Unemployment was highest in Northland at 9.1 percent, followed by the Bay of Plenty at 7.6 percent.
High performing areas over the next year are expected to be Auckland, the Bay of Plenty and Taranaki, and along with Canterbury they are expected to enjoy stronger labour markets.
Growth is expected to be low in the Waikato, East Coast and Central regions. Labour markets in Northland, Waikato, East Coast and Central are expected to weaken.
The department said it expected labour market conditions to remain relatively strong over the next 18 months.
Short-term employment indicators pointed to solid job growth, based on the number of ANZ Job Ads which had risen strongly over the past three months to a 16-month high.
Another sign was the National Bank Business Outlook, in which employment intentions had increased to a net 11 percent of respondents planning to hire more staff.
Based on the expected economic slowdown in the year to March 2004, the department forecast job growth to fall to about 1.5 percent.
But it predicted the unemployment rate would remain between 5 and 5.5 percent as job growth roughly matched labour force growth.
That was likely to keep staff shortages at their current high levels and push wages up further.
The department said the biggest risks for New Zealand's economy were a renewed downturn or "double dip" in the US economic and the possible war in Iraq.
The main upside risk was continued growth in the New Zealand economy if business confidence and the world economic recovered.
Sector-wise, further strong production was expected in forestry as plantings matured. Farming incomes would fall because of lower commodity prices, and a higher New Zealand dollar but significant farming investment would keep agriculture growing strongly.
Fishing output would, however, continue to be restricted by lower fishing quotas.

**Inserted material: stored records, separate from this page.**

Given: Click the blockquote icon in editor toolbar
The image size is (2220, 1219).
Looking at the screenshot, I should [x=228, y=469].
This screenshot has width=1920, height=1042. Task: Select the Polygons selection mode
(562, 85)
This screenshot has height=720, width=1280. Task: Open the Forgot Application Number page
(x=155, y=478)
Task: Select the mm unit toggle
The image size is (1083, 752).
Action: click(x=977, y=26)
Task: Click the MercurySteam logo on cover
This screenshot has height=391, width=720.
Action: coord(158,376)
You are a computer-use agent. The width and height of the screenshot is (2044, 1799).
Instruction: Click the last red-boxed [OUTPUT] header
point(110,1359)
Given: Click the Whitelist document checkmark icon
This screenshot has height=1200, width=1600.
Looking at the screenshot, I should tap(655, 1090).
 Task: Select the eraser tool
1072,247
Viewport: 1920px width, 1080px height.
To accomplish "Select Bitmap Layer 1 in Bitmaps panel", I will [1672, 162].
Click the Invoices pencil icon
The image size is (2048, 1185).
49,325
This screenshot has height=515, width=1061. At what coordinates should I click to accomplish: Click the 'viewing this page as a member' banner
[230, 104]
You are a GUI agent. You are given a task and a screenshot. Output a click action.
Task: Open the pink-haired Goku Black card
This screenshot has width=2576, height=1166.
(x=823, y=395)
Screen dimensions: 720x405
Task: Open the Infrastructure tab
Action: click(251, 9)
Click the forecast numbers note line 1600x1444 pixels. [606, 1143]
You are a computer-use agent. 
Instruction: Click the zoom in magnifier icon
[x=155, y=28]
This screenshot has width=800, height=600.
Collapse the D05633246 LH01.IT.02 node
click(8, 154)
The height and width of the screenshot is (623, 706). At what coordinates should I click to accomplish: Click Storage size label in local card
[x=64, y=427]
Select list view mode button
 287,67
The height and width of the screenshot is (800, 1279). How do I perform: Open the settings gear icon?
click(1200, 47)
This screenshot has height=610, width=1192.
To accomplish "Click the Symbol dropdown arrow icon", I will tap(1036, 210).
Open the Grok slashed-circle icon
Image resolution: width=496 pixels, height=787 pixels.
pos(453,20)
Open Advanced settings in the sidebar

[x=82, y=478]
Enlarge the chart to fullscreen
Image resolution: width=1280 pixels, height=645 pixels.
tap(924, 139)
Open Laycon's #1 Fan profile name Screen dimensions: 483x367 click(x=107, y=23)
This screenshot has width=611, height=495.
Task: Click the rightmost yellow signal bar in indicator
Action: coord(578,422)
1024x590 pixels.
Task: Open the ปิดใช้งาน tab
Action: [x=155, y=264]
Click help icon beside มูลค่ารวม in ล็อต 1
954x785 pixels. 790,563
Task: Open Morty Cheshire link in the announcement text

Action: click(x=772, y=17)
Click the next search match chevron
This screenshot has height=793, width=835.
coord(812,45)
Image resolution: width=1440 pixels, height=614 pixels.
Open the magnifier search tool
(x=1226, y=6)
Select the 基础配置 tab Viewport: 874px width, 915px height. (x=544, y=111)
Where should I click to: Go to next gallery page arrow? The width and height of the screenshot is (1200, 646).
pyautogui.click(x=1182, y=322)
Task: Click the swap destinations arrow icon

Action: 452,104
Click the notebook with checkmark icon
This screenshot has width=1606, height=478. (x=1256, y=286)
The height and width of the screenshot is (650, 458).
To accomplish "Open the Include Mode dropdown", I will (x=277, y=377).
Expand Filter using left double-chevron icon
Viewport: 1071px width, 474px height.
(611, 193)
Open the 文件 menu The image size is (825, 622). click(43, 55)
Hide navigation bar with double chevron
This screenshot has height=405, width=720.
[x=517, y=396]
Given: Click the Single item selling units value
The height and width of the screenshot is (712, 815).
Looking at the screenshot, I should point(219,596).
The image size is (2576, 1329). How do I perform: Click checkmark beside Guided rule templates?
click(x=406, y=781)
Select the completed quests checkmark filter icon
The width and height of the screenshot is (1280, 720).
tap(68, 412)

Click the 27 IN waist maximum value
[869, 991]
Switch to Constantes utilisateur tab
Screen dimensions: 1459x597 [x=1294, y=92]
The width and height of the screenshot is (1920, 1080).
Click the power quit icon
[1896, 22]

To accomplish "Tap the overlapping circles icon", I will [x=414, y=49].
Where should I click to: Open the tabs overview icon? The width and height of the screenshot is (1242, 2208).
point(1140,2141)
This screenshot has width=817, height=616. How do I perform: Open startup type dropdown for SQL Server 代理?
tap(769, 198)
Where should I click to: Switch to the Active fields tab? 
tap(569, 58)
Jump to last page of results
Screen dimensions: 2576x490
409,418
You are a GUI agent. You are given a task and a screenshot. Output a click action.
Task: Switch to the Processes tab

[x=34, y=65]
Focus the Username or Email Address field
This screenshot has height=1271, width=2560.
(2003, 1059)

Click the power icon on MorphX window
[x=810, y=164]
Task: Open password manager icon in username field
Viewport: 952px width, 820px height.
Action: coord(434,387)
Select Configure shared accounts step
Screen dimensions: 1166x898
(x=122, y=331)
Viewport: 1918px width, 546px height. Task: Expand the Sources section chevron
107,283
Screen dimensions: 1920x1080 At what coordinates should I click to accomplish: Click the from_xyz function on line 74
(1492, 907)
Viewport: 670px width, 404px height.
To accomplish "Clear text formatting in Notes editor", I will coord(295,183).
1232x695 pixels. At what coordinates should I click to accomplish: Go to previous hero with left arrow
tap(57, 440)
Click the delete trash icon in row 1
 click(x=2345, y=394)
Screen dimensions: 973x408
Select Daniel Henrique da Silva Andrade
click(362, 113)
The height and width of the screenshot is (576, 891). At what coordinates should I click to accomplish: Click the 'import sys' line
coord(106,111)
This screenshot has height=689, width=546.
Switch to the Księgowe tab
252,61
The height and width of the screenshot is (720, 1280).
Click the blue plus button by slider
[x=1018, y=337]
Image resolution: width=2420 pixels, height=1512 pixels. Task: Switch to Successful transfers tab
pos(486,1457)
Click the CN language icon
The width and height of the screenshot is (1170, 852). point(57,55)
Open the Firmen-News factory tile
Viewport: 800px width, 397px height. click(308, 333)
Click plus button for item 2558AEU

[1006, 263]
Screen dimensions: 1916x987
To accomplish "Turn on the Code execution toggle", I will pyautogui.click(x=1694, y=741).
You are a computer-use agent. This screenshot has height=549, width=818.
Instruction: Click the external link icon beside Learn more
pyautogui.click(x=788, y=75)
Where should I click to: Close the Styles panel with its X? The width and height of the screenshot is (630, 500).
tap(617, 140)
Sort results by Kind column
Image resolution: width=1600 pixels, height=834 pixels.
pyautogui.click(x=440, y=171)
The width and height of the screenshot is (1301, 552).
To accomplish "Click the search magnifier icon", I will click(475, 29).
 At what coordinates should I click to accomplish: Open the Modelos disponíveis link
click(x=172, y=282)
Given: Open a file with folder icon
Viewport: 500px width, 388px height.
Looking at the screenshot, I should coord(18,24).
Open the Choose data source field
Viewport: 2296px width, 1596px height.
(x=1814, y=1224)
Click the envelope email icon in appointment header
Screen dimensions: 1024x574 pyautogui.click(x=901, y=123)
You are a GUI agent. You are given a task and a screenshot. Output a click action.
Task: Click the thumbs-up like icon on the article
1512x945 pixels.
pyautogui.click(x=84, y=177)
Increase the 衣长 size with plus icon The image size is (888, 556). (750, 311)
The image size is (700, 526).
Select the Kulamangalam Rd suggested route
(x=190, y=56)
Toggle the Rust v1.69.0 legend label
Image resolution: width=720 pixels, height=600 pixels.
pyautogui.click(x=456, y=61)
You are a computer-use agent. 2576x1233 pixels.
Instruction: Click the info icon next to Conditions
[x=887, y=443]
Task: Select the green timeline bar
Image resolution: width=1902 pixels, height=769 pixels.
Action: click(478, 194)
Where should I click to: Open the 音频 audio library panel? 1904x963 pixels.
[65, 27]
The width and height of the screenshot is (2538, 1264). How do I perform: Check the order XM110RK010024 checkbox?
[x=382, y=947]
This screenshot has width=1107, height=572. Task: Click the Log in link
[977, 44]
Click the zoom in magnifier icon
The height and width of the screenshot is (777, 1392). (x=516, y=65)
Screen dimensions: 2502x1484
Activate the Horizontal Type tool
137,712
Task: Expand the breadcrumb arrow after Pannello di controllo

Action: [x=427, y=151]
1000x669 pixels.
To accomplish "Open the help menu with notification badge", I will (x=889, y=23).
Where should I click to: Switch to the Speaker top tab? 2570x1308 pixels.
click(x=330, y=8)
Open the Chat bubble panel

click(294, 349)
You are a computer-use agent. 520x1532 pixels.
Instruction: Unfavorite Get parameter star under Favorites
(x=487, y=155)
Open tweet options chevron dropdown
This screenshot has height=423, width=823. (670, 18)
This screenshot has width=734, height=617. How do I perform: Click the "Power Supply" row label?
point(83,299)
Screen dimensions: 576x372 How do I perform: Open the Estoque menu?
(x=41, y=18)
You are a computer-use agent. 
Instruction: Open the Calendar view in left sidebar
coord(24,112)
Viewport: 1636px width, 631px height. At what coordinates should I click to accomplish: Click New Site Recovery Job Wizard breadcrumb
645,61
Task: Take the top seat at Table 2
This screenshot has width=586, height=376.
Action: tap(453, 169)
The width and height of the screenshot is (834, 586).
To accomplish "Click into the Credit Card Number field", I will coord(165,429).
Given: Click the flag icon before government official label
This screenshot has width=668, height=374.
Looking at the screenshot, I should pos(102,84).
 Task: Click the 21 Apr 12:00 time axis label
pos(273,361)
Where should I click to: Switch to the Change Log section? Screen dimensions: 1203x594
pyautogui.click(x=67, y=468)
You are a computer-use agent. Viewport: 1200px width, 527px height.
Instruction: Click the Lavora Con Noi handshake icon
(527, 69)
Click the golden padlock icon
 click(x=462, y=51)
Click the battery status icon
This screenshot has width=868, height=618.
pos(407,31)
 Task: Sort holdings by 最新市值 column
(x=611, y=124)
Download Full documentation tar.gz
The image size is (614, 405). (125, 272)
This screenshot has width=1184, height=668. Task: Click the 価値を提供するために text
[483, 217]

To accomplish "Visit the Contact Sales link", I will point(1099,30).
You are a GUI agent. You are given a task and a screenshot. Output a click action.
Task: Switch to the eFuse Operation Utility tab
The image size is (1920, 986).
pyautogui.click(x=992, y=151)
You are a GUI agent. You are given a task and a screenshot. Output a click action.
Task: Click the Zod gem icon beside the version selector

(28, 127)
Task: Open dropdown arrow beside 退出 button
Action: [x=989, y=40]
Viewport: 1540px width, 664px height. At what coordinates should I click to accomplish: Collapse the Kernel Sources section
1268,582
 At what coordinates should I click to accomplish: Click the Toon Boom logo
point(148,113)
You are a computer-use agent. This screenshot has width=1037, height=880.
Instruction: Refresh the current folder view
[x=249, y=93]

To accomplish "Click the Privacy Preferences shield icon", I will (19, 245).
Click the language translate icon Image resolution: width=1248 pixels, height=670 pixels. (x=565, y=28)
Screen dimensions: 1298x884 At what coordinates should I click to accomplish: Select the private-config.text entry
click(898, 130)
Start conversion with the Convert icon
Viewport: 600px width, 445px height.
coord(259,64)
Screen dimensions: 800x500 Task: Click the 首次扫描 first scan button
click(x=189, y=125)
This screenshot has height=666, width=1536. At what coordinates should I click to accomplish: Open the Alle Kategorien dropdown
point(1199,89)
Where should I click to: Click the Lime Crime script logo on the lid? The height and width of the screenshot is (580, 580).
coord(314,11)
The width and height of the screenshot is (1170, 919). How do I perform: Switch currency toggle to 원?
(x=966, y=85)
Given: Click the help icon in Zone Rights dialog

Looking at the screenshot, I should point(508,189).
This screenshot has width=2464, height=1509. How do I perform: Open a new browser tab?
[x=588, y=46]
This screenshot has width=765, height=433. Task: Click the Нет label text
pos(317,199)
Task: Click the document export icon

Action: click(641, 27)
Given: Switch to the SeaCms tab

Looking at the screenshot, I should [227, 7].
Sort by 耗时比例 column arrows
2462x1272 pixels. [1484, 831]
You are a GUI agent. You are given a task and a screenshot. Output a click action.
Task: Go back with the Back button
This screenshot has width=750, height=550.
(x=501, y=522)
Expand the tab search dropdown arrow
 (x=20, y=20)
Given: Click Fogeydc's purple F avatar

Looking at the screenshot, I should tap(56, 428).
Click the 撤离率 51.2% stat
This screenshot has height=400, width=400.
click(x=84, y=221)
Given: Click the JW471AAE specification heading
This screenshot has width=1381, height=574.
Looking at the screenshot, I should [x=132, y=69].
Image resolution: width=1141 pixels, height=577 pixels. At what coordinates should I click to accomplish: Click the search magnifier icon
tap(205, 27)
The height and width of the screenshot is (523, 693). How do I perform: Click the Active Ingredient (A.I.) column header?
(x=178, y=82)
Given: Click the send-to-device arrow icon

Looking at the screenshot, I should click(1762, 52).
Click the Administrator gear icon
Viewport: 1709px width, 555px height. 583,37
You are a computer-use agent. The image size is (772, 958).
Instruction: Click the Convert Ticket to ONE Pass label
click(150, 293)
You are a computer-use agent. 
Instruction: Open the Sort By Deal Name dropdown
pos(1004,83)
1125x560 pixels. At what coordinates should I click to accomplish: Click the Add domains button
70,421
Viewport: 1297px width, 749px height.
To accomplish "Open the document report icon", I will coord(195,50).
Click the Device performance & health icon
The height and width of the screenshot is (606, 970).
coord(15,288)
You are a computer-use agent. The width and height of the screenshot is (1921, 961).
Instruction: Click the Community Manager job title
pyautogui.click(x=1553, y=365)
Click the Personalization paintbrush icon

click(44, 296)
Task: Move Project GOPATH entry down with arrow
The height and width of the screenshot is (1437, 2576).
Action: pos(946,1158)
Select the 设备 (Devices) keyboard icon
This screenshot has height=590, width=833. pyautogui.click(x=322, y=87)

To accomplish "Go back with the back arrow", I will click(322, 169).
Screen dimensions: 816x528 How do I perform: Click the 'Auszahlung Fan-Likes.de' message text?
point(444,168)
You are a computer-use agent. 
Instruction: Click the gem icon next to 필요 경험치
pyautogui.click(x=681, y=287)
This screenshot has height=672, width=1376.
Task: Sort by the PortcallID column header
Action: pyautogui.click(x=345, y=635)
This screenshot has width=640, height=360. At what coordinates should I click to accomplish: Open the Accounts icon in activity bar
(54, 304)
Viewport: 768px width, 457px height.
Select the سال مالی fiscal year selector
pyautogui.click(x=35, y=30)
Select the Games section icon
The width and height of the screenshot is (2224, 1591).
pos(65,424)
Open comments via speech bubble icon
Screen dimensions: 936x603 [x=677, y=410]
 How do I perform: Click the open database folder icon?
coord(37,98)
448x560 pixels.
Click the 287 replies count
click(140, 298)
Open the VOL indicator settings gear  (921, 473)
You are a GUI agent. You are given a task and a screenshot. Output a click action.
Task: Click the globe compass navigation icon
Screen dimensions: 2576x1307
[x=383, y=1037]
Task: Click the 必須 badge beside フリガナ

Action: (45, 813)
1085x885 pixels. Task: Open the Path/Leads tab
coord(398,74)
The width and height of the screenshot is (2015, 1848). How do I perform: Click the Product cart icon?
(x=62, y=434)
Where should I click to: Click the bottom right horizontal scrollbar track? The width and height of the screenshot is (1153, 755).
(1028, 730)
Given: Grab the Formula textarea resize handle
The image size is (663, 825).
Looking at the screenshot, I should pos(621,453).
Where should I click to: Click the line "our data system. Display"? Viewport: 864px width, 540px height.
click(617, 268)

Manufacturing would depend largely on the growth of local and the world economies, while growth in construction was likely to weaken as the immigration-fuelled building boom peaked.
The department predicted that the finance, property, insurance and business service sector would continue to enjoy strong growth from the housing market and general growth, after growing 4.4 percent in the past year.
Growth in accommodation was expected to continue as domestic spending and overseas interest in events like the America's Cup yachting regatta and the Lord of the Rings film trilogy remained solid.
Wholesale and retail trade was expected to continue booming and the communications sector was expected to do well out of continued investment.
Transport would be hit by a weaker primary sector until the world economy recovered but tourism growth would lead to expansion.
Health, education, community and personal services, another growth area in recent times, was expected to remain strong due to high population growth.